Thanks guntherothk for the tip. I'll put the strlen out of the "for".

LVL 39

Expert Comment

ID: 12229591
Yesterday i answered to that question


It was using a ToUnic function that had identical code fragments than your code, but hadn't the bugs kdo and gunther already pointed out. Obviously you are trying to change working code, what isn't recommended even if you would exactly know what you are doing.

As you made no response to the comments of kdo and gunther, i'll explain again the errors you made:

With p1->(buffer++) you are changing the pointer value of the data member 'buffer' in the struct _UNICODE_STRING. The instance 'p1' of  that struct has an invalid buffer member then (it points to the terminating zero and *not* to the begin of the previously allocated storage).

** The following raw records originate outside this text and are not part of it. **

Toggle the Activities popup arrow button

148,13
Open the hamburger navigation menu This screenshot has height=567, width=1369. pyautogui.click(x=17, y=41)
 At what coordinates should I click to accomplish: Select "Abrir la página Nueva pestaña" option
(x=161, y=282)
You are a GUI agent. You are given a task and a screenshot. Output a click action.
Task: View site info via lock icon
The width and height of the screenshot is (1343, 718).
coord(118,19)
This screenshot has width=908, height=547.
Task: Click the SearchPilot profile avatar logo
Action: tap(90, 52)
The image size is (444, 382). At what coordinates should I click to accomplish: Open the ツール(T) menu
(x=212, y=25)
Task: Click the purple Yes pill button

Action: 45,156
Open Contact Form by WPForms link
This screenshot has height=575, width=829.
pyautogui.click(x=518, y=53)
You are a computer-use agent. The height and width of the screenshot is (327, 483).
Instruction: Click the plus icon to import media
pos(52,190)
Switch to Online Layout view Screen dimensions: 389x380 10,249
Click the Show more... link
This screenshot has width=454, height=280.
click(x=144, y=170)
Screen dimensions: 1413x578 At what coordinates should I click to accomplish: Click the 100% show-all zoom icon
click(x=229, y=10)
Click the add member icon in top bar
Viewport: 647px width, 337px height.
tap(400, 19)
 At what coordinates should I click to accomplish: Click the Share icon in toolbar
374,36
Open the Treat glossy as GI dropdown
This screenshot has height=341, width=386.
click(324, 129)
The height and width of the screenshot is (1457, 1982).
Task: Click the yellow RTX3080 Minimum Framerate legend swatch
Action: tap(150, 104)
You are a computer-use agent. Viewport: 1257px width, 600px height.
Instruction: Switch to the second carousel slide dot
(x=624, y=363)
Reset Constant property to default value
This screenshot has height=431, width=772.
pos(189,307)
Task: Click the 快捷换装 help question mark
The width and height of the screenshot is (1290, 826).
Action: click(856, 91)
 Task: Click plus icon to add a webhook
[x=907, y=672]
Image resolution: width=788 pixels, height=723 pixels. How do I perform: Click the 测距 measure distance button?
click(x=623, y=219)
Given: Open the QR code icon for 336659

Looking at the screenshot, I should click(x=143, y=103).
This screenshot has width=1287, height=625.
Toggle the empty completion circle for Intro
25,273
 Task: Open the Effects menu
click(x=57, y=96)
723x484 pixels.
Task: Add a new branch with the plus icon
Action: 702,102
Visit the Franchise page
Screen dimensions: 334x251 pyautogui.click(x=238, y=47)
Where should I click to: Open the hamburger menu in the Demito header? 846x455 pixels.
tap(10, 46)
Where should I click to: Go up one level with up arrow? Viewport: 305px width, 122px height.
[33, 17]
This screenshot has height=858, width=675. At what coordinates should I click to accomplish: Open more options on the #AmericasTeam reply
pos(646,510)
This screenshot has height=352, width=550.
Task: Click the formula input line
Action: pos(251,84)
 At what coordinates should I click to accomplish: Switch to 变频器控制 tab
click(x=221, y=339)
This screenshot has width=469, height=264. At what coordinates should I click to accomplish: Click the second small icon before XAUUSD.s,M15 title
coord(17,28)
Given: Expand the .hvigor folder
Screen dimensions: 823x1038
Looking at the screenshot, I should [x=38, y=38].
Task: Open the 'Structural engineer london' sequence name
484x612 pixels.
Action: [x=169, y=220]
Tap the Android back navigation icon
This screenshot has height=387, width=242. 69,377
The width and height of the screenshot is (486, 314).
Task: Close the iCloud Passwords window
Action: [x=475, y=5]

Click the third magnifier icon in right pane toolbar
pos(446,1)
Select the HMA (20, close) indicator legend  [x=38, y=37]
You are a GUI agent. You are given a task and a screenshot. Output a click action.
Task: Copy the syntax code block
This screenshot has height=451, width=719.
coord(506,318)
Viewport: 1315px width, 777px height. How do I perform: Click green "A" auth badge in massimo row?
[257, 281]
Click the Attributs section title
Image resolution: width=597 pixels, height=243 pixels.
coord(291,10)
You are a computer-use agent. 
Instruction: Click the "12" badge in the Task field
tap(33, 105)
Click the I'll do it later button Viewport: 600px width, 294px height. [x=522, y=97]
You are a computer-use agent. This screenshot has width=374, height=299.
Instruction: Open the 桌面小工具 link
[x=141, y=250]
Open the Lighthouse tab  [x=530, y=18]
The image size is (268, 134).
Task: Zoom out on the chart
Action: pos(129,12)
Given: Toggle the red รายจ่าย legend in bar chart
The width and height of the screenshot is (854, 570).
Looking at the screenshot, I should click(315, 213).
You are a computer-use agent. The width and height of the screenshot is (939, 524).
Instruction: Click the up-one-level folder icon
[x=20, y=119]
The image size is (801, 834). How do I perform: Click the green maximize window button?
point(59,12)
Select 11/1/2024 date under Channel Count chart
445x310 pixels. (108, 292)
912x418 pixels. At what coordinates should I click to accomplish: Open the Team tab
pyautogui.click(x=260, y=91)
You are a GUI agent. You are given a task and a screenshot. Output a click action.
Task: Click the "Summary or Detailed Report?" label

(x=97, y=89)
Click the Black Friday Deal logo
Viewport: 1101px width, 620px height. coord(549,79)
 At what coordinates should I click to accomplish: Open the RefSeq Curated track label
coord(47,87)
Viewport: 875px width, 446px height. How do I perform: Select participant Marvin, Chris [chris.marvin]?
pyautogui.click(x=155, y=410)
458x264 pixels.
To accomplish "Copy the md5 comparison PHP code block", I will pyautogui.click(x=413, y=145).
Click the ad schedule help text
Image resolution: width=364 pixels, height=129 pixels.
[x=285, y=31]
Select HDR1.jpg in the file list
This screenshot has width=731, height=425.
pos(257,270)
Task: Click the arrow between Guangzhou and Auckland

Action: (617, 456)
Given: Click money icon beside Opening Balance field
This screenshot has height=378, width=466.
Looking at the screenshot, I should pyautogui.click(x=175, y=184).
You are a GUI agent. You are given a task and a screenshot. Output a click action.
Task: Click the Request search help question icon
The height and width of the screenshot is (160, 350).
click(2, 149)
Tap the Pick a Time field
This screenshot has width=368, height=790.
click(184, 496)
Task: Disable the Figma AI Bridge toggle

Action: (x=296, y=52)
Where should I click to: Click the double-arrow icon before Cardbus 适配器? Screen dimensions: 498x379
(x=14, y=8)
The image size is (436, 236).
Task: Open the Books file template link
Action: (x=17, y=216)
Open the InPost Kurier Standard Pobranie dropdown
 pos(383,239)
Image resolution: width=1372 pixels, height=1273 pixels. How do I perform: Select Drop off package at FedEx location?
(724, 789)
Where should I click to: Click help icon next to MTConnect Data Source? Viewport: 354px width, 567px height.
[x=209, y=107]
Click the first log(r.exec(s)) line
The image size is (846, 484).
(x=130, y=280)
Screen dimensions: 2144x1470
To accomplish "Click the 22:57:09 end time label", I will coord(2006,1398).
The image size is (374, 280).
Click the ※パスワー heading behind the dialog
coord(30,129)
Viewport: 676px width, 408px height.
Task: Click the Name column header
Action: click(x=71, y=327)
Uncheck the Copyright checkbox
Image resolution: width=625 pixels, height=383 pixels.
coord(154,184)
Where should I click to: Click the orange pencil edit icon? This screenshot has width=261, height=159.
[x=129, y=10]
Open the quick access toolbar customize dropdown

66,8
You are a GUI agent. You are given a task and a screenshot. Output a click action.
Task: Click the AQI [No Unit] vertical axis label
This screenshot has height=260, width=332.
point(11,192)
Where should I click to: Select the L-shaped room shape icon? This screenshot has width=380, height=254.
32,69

The main difference to the old working code is, that it uses a local pointer variable, thus leaving the value of p1->buffer intact.

The second error was similar: Instead of using a local variable 'len' as upper bound of the for loop, you are using strlen function. However, the argument of strlen is the char pointer 'aa' that get changed in the loop when that statement executes: aa++; . So, strlen(aa) decrements and i++ increments, e. g. with a string length of 10 only 5 bytes were copied to the UNICODE string.

Regards, Alex


Author Comment

ID: 12331500
sorry for my very late response, but I don't check my mail very often...
Thanks for your extra explanation.
I allreasy understood the remark of Kdo, but indeed didn't entirely understood guntherothk's remark (since the first code with the strlen also worked).

Now it's entirely clear (I think), and since my strings allways have a fixed length I just replaced the strlen part with th length.